» Tarefas
(1) Reproduza o trecho do excerto do acórdão que começa em "Pelo que, o" e segue até "do passivo restante.", trocando "tribunal a quo" por "tribunal de primeira instância".
(2) Responda com base no excerto do acórdão:
(a) Quantos pressupostos cumulativos têm de se verificar, nos termos do art. 243/1-a do CIRE, para que seja recusada a exoneração?
(b) Qual é a data do acórdão do TRC citado no excerto?
(c) Foram apresentadas contra-alegações?
(3) Prossiga a redação do excerto do acórdão sobre a exoneração do passivo restante a partir da última frase apresentada.

» Texto do documento
▽

Nos termos do art. 243/1-a do CIRE, é necessário verificarem-se dois pressupostos cumulativos, para que seja recusada a exoneração por violação das obrigações impostas pelo art. 239 do CIRE: a) que o devedor tenha actuado com dolo ou negligência grave; b) que a sua actuação cause um prejuízo para os credores.

Ora, pelos motivos expostos não poderá concluir-se que actuou com dolo ou negligência grave.

Nem se pode concluir que a sua actuação causou um prejuízo relevante, que possa colocar em causa a satisfação dos créditos sobre a insolvência, atendendo ao facto de os credores terem conhecimento que o recorrente encontrava-se detido, e mesmo que conseguisse arrecadar algum rendimento dos pequenos trabalhos que efectuou dentro do estabelecimento prisional, sempre seria diminuto em comparação com o valor total do seu passivo.

Neste sentido, em situação idêntica à dos presentes autos, veja-se o ac. do TRC de 03/06/2014, proc. 747/11.6TBTNV-J.C1 [a data e a identificação correcta do acórdão foram colocadas agora por este TRL].                   

Pelo que, o tribunal a quo, violou as disposições conjugadas dos artigos 243/1-a do CIRE e 18/2 da Constituição da República Portuguesa, por falta de preenchimentos dos requisitos legais, devendo, em consequência, ser revogada a decisão recorrida.

              Não foram apresentadas contra-alegações.

                                                                 *

             Questões a decidir: se não devia ter sido determinada a cessação antecipada do procedimento de exoneração do passivo restante.

                                                                 *

          Os factos que interessam à decisão desta questão constam dos dez primeiros pontos do relatório que antecede.

△

(Registos de posição-alvo)
▽

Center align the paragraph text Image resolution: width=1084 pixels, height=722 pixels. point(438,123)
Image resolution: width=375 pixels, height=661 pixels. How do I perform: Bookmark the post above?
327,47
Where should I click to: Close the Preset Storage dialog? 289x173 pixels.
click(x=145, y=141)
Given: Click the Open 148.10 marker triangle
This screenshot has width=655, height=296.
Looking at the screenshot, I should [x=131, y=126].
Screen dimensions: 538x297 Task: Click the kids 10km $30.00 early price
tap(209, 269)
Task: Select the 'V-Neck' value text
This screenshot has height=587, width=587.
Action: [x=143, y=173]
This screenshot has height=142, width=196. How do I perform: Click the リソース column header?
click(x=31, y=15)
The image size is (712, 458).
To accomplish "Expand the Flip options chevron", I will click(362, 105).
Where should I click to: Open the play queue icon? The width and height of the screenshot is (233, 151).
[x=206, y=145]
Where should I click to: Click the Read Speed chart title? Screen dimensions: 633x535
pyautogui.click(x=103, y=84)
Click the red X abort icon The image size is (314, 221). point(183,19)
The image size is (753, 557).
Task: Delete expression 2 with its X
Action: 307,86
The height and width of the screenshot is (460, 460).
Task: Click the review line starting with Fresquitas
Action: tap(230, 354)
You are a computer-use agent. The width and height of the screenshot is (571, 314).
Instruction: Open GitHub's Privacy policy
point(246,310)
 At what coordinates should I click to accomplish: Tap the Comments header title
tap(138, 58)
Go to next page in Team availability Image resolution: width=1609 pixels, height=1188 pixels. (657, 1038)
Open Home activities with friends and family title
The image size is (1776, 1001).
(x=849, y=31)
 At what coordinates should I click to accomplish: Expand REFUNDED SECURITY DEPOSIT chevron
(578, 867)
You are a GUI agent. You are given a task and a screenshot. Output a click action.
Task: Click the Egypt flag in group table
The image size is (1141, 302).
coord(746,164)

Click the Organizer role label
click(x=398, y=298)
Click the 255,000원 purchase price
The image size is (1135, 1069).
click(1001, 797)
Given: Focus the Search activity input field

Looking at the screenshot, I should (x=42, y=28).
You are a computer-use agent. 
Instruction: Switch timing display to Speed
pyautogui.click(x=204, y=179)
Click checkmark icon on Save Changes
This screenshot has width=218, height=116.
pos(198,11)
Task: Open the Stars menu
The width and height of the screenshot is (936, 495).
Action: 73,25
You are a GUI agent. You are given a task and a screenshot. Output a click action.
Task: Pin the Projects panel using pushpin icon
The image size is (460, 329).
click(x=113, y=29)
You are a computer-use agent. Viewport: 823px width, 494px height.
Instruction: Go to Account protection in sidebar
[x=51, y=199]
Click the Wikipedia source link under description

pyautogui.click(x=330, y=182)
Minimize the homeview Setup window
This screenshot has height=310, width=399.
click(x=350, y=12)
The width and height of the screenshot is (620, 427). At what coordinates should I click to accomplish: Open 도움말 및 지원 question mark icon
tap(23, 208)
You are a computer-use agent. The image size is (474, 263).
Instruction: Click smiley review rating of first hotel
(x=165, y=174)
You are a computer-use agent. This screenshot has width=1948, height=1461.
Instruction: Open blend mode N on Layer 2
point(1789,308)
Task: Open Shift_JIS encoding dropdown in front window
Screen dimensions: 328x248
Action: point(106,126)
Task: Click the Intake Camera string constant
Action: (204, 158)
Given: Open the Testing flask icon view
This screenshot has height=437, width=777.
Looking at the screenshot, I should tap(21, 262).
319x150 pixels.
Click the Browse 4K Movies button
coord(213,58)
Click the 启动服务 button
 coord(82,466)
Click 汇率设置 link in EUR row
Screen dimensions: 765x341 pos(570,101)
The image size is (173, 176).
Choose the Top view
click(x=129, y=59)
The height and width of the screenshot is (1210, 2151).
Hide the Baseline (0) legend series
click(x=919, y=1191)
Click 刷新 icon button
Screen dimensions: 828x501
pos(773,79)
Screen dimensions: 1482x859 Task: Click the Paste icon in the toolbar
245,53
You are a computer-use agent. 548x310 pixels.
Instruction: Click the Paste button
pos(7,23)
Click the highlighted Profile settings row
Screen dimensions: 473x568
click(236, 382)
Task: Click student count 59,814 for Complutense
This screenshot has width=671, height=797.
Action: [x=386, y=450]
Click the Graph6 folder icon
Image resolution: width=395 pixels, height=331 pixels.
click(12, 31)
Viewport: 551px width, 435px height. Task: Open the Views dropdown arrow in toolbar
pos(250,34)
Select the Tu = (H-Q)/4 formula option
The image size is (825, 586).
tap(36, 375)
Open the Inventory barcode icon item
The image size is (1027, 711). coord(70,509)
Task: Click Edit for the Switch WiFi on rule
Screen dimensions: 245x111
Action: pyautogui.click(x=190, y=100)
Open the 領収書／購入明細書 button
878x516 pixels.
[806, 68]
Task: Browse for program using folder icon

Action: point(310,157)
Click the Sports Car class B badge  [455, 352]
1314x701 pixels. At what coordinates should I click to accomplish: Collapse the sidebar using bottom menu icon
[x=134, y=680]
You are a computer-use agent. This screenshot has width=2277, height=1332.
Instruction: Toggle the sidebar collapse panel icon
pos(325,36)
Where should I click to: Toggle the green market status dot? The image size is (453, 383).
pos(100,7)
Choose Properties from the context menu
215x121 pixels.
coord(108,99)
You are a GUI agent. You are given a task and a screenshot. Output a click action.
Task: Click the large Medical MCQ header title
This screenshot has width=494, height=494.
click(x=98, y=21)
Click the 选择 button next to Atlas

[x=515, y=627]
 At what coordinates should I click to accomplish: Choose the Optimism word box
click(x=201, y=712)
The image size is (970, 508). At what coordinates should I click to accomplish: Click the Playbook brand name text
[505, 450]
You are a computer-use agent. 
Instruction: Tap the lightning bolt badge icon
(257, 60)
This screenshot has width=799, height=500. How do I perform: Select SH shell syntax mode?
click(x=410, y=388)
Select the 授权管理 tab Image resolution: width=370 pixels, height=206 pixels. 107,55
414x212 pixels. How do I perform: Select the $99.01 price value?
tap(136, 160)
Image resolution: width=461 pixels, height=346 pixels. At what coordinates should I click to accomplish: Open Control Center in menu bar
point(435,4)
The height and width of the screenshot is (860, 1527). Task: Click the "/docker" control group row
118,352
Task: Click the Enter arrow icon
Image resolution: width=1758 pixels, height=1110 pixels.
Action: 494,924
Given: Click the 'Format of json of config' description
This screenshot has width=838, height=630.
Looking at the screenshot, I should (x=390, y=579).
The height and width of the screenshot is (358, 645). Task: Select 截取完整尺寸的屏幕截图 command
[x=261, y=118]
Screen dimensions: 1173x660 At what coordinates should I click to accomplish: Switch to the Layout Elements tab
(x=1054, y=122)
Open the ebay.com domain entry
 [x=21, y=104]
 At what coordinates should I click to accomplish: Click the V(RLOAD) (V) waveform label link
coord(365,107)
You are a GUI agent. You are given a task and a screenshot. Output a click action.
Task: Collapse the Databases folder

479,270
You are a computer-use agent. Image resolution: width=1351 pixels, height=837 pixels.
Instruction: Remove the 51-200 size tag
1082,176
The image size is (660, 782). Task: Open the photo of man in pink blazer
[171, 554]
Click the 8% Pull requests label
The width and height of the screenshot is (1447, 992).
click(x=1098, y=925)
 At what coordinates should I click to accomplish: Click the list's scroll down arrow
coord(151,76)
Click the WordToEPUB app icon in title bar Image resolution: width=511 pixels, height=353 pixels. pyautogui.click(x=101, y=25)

△

» Respostas
(1)
Pelo que, o tribunal de primeira instância, violou as disposições conjugadas dos artigos 243/1-a do CIRE e 18/2 da Constituição da República Portuguesa, por falta de preenchimentos dos requisitos legais, devendo, em consequência, ser revogada a decisão recorrida.

              Não foram apresentadas contra-alegações.

                                                                 *

             Questões a decidir: se não devia ter sido determinada a cessação antecipada do procedimento de exoneração do passivo restante.

(2)
(a) Dois.
(b) 03/06/2014.
(c) Não.

(3)
                                                                 *

           Quanto aos factos, importa ainda esclarecer que a maior parte dos factos invocados pelo insolvente no recurso não está provada, isto é, que: (i) ele tenha sido condenado a 9 anos de prisão efectiva, (ii) se encontre em prisão preventiva desde o dia 01/10/2014, (iii) tenha sido essa a razão da sua apresentação à insolvência, uma vez que deixou de auferir rendimentos para suportar todas as despesas que detinha àquela data, e (iv) os credores tenham conhecimento que o insolvente se encontre detido/preso.

              E o insolvente nem sequer se pode queixar de não ter tido oportunidade de os provar, pois que, por duas vezes, o mandatário do insolvente teve oportunidade para o efeito.

               Sendo certo ainda que os factos em causa não são notórios (art. 412 do CPC) e não dispensavam a produção da prova. Não é por as decisões serem de outros tribunais, que os tribunais têm necessariamente conhecimento delas.

           Posto isto, não deixa também de ser verdade que esses factos, não estando provados, estão indiciados pelo que consta dos quatro primeiros pontos do relatório deste acórdão. O relevo disto, será, eventualmente, visto à frente.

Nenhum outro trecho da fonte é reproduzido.